DX12 Performance Discussion And Analysis Thread

CSI PC · Sep 3, 2015

Devnant said:
Here is with TDR disabled, no crashes. 980 TI driver 355.82

Sorry to ask but did you restart your computer after the change?
Seems we have a divergence to that of PadyEOS who also has a 980TI
Cheers

Deleted member 13524 · Sep 3, 2015

Devnant said:
Hi, I've created an account just because ToTTenTranz asked for more Maxwell results with CPU usage.

Here's my perf log on a 980 TI. I got a TDR crash on the single commandlist but it shouldn't matter.

Also, here is overall CPU usage on the duration of the test on a i7 5960X:

View attachment 866 View attachment 867 View attachment 868

Interesting.

In your case, there doesn't seem to be any relevant CPU activity.. but, there's no "Async" happening at all either.
Your "Async" results are almost a carbon copy of what the "pure compute" results show if you just add the 16.15ms render time on top of them:

EDIT: results with TDR disabled are practically the same. As I said, disabling TDR is simply preventing the graphics driver from interrupting the program due to a timeout in the third test:

Rurouni · Sep 3, 2015

What Nvidia driver version did he use?

Devnant · Sep 3, 2015

CSI PC said:
Sorry to ask but did you restart your computer after the change?
Seems we have a divergence to that of PadyEOS who also has a 980TI
Cheers

Yes, but to be perfectly honest I didn't completely disable TDR. I just increased the delay to 10 seconds so the test wouldn't crash.

Devnant · Sep 3, 2015

Rurouni said:
What Nvidia driver version did he use?

355.82

Deleted member 13524 · Sep 3, 2015

So with nVidia Maxwell 2, specifically a GM200 Geforce 980 Ti we have 2 different results so far:

1 - Async exists somehow but it causes a huge load on the CPU -> PadyEos' result using 355.82

2 - Async doesn't exist at all -> Devnant's result using 355.82 too...

I wonder what's causing this "CPU-assisted Async" to kick-in.
If it was pure CPU performance, then it should be Devnant's machine the one to activate Async, since his CPU has twice the cores/threads.
Perhaps CPU frequency?

Razor1 · Sep 3, 2015

too early to determine that is even the case. Going that road about cpu frequency probably not.

CSI PC · Sep 3, 2015

Devnant said:
Yes, but to be perfectly honest I didn't completely disable TDR. I just increased the delay to 10 seconds so the test wouldn't crash.
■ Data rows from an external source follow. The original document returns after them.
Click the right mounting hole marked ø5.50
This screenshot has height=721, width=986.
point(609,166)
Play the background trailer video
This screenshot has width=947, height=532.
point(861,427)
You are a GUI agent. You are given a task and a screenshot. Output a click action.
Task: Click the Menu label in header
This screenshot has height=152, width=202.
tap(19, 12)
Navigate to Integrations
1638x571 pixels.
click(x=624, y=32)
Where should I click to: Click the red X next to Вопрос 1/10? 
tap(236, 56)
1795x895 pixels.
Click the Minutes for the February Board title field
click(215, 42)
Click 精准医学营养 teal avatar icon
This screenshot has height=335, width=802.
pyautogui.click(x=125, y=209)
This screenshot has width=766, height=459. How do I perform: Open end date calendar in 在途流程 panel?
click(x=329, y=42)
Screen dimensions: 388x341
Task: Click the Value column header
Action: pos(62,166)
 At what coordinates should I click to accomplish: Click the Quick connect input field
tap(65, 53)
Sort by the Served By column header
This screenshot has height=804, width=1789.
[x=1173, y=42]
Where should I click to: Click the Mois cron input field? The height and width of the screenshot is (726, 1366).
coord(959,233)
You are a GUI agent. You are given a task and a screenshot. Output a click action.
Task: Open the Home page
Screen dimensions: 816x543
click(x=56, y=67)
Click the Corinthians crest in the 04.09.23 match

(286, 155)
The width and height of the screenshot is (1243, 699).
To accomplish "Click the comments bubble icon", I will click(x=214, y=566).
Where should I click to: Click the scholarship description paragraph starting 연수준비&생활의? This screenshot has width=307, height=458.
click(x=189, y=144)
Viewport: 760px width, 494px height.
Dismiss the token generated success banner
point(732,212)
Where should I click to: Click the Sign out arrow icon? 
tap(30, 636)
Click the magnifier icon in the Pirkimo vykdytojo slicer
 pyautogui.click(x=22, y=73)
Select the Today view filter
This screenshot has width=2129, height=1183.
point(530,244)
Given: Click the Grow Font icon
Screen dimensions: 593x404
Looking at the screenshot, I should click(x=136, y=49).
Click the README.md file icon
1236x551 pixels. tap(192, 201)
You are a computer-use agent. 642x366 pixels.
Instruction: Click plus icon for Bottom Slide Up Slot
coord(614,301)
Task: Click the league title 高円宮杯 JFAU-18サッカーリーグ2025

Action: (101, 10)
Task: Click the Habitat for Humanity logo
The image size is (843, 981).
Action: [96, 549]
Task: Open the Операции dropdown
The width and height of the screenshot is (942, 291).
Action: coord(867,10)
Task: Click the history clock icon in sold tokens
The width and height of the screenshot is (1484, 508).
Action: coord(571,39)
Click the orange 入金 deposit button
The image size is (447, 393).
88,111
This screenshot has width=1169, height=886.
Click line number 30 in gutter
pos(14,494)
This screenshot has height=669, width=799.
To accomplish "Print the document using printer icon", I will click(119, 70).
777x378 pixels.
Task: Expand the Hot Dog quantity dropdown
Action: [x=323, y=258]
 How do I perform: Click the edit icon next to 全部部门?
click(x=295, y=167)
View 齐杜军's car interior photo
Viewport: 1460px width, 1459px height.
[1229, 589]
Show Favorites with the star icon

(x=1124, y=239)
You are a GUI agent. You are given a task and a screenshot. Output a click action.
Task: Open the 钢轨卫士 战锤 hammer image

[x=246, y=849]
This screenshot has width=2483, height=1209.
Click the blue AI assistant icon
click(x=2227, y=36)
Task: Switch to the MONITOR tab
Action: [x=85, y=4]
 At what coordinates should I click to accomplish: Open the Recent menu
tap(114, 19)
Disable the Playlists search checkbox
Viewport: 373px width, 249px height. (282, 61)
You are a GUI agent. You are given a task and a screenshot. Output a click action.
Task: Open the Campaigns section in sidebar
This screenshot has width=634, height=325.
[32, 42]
OK that possibly explains the divergence

Can you do the test with actually disabling it like PadyEOS did?
Cheers

trandoanhung1991 · Sep 3, 2015

970 on 355.82 OCed. Didn't get a TDR. Also attached is Afterburner log if anyone is interested.

Deleted member 13524 · Sep 3, 2015

trandoanhung1991 said:
970 on 355.82 OCed. Didn't get a TDR. Also attached is Afterburner log if anyone is interested.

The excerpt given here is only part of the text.